In years when no assessment notice is issued, you can still appeal at any time by submitting a written request to the assessor. If your appeal is filed before the first penalty date (January 15), it applies to the current tax year. If filed on or after that date, it applies to the following tax year.12South Carolina Legislature. South Carolina Code 12-60-2510 – Property Tax Assessment Notice

To build a strong case, focus on evidence that directly speaks to your property’s market value: recent comparable sales in your neighborhood, an independent appraisal, or documentation that the assessor’s records contain errors about your property’s size, condition, or features. A professional appraisal is not required but carries significant weight if the appeal escalates to a formal hearing.

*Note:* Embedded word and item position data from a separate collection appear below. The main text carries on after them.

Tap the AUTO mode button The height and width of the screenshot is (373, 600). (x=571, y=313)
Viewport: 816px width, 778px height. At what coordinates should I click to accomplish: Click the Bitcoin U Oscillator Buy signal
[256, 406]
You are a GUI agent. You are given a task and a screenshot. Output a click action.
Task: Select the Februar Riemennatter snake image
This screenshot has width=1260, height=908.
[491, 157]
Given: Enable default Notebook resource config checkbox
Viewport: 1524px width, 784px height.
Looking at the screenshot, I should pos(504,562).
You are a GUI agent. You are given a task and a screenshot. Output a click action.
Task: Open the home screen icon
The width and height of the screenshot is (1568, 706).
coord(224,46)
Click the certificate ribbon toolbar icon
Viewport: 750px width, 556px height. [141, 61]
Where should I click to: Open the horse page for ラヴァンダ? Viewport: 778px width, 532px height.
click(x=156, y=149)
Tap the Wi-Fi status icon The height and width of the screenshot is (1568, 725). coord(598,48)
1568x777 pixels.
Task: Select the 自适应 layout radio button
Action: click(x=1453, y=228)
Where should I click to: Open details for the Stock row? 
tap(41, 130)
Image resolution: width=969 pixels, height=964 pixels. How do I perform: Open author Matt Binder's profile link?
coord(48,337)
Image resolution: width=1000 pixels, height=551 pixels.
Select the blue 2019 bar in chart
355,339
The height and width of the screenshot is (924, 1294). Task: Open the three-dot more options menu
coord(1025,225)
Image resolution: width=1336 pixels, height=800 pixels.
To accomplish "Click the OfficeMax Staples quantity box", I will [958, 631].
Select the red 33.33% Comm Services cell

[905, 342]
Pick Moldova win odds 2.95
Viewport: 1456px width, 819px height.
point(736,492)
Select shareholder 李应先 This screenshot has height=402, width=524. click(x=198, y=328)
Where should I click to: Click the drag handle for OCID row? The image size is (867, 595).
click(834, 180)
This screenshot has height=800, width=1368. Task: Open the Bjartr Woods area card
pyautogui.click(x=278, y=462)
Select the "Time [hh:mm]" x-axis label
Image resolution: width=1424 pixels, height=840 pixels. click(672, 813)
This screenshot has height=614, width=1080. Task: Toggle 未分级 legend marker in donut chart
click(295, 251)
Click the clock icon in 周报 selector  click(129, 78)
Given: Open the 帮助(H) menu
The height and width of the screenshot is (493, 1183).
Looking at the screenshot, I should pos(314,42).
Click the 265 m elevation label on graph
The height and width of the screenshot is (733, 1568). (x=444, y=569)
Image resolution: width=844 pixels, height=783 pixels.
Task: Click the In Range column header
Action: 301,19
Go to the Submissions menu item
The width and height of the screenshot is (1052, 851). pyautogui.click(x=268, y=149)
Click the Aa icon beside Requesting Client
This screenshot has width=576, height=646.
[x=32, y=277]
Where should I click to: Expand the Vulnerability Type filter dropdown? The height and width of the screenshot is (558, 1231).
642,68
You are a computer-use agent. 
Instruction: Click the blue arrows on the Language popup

Payment Deadlines and Penalties

County treasurers mail property tax notices during the fall, and the full amount is due by January 15. If January 15 falls on a weekend or holiday, the deadline extends to 5 p.m. on the next business day. After that, the penalty schedule escalates quickly:

  • After January 15: A 3 percent penalty is added to the unpaid balance.
  • After February 1: An additional 7 percent penalty is added, bringing the total penalty to 10 percent.
  • After March 16: An additional 5 percent penalty is added, bringing the total to 15 percent. At this point, the account is turned over to the county’s delinquent tax collector.

Once the delinquent tax office takes over, the county can begin the process of selling the property at a tax sale to recover the unpaid taxes, penalties, and costs.13South Carolina Legislature. South Carolina Code 12-45-180 – Penalties for Unpaid Taxes

Escrow and Mortgage Payments

If your mortgage includes an escrow account, your lender collects a portion of your estimated property tax with each monthly payment and pays the county on your behalf. Even so, the responsibility for timely payment ultimately falls on you as the property owner. Verify with your lender’s escrow department that the payment has been scheduled, and check with your county treasurer’s office after the due date to confirm it was credited. Lenders conduct an escrow analysis annually, and if property taxes increase, your monthly mortgage payment will be adjusted upward or you’ll be asked to cover the shortfall in a lump sum.

Deducting SC Property Taxes on Your Federal Return

You can deduct the property taxes you pay on your South Carolina home when you itemize deductions on your federal income tax return. The deduction covers real estate taxes on property you own, including your primary residence and any additional properties.14Internal Revenue Service. Publication 530 – Tax Information for Homeowners

The federal State and Local Tax (SALT) deduction is currently capped at $40,000 for most filers with income under $500,000, increasing by 1 percent each year through 2029 under legislation passed in 2025. For the 2026 tax year, the cap is $40,400 ($20,200 for married filing separately). If your combined state income taxes and property taxes exceed the cap, you can only deduct up to the limit. For taxpayers with modified adjusted gross income above $500,000, the cap is gradually reduced. The SALT cap matters most to South Carolina homeowners with higher-value properties or those who also pay significant state income tax, since both compete for space under the same deduction limit.